◆ What is needed
Look through the lines below and extract each one that contains "Image".

◆ Provided records
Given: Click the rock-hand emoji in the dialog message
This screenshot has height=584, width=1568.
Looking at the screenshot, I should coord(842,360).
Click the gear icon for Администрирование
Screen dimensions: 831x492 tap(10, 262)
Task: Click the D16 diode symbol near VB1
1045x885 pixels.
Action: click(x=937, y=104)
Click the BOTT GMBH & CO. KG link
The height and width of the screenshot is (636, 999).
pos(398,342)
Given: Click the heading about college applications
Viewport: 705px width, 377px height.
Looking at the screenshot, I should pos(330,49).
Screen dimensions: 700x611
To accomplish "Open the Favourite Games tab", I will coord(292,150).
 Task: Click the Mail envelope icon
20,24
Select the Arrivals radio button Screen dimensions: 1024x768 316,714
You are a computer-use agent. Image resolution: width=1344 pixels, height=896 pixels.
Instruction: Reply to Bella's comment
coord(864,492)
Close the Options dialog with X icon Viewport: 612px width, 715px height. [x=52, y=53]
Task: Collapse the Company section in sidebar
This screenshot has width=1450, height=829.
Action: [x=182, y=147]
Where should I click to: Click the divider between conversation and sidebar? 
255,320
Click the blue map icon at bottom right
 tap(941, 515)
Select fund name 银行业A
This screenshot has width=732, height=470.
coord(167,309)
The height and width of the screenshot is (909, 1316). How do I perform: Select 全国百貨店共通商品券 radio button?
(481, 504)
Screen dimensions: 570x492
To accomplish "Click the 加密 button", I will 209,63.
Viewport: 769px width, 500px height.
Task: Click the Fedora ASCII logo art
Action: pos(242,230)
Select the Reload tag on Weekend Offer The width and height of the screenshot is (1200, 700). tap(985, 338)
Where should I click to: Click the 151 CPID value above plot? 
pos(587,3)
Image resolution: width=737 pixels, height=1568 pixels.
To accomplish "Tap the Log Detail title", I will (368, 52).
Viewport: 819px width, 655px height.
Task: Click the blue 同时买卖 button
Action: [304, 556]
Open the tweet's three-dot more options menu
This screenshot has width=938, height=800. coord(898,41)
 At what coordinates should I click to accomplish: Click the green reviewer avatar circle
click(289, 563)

◆ Finished task
You are a computer-use agent. Image resolution: width=1344 pixels, height=896 pixels.
Image resolution: width=737 pixels, height=1568 pixels.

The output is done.